Marc Lipsitch, a professor of epidemiology at Harvard University, and Carlos Migoya, the CEO of Jackson Health System, the public hospital network in Miami-Dade, recently told the Miami Herald that partial “herd immunity,” along with other mitigation efforts, could be helping slow the transmission of coronavirus.

Citing the two experts on Friday, the Herald reported:

Social distancing measures, face mask orders, and curfews certainly helped [slow the spread], public health experts say, but so did other factors that they’re still working to understand — specifically, the seasonality of the virus and so-called herd immunity, which occurs when enough people in an area are infected with a virus to nearly eliminate transmission.

The decline in new infections and hospitalizations in Miami-Dade, the largest county in Florida, continued into the weekend.

On Monday evening, the Florida Department of Health reported 146,026 cumulative infections and 2,081 deaths in Miami-Dade.

According to the Herald, the threshold for herd immunity “is still being debated, but is generally thought to require at least a 60% infection rate.”
Over a dozen scientists believe herd immunity can go into effect when 50 percent or “perhaps even less” of the population becomes immune to the virus, the New York Times reported Monday.

The Herald placed the infection rate in Miami at 10 to 30 percent of the population, describing the current situation as “partial herd immunity.”

Studies by county and federal officials that checked for antibodies to the virus in the blood indicate that the actual number of cases in the Miami region is “at least five times higher,” the Herald reported, adding:

If those estimates are correct, that would mean Miami-Dade’s total infection rate could range from 10% to as high as 30% of the county’s population. That’s still far from reaching the threshold [of up to 60%] where herd immunity could reduce transmission to zero.

Undetected infections signal a lower fatality rate because it shows more people are contracting the virus without dying.

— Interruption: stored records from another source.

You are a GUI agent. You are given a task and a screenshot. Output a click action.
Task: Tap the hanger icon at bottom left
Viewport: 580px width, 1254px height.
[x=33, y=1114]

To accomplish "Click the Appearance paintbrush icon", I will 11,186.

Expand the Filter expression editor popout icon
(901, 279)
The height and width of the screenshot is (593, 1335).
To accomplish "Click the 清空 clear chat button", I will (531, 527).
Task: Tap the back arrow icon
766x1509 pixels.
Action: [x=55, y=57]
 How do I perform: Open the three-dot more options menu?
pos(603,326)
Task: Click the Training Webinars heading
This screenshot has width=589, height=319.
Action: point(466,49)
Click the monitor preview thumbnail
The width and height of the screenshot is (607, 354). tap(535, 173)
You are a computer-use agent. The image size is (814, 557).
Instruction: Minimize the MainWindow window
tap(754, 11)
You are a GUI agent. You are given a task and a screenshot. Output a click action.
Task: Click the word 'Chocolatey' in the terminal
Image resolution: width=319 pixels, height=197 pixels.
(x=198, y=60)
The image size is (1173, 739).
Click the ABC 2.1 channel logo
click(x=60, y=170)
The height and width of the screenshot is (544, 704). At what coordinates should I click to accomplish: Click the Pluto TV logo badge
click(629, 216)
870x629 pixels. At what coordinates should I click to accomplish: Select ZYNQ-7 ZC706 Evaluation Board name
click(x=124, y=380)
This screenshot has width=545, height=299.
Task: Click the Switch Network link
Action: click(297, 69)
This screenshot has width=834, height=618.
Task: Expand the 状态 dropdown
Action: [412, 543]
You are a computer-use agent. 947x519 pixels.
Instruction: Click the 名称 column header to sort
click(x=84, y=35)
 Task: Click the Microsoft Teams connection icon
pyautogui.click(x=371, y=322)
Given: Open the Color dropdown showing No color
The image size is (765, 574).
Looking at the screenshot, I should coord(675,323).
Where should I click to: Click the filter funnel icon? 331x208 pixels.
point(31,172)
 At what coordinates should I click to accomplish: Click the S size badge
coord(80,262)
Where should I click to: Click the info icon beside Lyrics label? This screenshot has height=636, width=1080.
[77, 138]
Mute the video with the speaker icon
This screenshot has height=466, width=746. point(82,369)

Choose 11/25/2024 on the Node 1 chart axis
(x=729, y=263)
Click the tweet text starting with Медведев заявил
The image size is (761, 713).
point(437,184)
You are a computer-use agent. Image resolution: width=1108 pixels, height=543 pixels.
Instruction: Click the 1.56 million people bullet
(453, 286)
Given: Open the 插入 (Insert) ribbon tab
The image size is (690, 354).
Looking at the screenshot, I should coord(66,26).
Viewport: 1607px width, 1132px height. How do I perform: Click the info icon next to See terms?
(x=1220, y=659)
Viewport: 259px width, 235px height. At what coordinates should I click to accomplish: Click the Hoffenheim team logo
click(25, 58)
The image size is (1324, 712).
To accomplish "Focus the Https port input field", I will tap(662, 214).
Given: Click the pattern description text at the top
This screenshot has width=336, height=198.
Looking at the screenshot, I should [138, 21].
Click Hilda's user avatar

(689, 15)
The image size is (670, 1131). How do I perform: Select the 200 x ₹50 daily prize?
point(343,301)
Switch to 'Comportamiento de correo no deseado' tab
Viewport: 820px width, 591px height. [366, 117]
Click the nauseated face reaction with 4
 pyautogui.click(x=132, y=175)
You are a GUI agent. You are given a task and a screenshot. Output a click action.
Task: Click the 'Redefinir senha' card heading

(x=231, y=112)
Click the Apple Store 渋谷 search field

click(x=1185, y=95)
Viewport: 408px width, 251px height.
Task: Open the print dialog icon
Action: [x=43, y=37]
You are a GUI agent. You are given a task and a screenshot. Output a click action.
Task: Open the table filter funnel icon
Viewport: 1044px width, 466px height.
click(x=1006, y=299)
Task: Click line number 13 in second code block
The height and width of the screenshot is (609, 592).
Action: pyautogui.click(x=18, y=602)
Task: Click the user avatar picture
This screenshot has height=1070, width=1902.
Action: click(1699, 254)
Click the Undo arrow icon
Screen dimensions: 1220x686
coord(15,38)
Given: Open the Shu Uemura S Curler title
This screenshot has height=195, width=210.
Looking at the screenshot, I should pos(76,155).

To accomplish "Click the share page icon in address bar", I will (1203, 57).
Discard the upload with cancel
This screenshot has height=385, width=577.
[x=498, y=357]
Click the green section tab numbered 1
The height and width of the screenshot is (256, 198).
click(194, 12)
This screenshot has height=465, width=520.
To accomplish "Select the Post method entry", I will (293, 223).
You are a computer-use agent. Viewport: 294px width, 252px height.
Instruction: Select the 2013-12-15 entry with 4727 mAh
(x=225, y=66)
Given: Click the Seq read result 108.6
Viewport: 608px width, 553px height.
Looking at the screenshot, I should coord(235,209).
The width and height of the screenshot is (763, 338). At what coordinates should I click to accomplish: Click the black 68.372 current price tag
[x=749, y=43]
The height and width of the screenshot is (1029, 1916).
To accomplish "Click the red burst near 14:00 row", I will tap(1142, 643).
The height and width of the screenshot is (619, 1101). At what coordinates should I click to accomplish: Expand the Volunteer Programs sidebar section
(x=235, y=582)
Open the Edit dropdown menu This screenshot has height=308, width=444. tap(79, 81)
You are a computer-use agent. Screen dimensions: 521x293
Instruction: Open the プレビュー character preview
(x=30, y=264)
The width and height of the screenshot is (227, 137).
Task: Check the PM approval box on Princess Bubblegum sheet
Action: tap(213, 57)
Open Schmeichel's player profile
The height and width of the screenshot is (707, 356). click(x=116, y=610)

The Herald noted that some influential epidemiologists believe a 30 percent infection rate is too high but added that others such as Bill Hanage at Harvard are not “discounting it outright.”
While some analysts assert that herd immunity alone can stop the transmission of the virus,  Dr. Anthony Fauci noted last week that if the disease is allowed to spread unabated, the “death toll would be enormous.”

Fauci is the top infectious disease expert in the U.S. government and a member of the White House Coronavirus Task Force.

Florida reportedly added 2,678 infections on Monday, the lowest since June, bringing the total to over 576,000, state data showed. The state has recorded over 9,500 deaths, including at least 87 fatalities on Monday.

The average daily growth of new cases and hospitalizations has been dropping across the state in recent weeks, the COVID Tracking Project noted on Monday evening, echoing data from Johns Hopkins University.

Meanwhile, the average daily new deaths have been mostly increasing. Thre is a lag of several weeks between infection detection and deaths, meaning the fatalities now could the result of cases from before. Florida reported its highest levels of infection in July.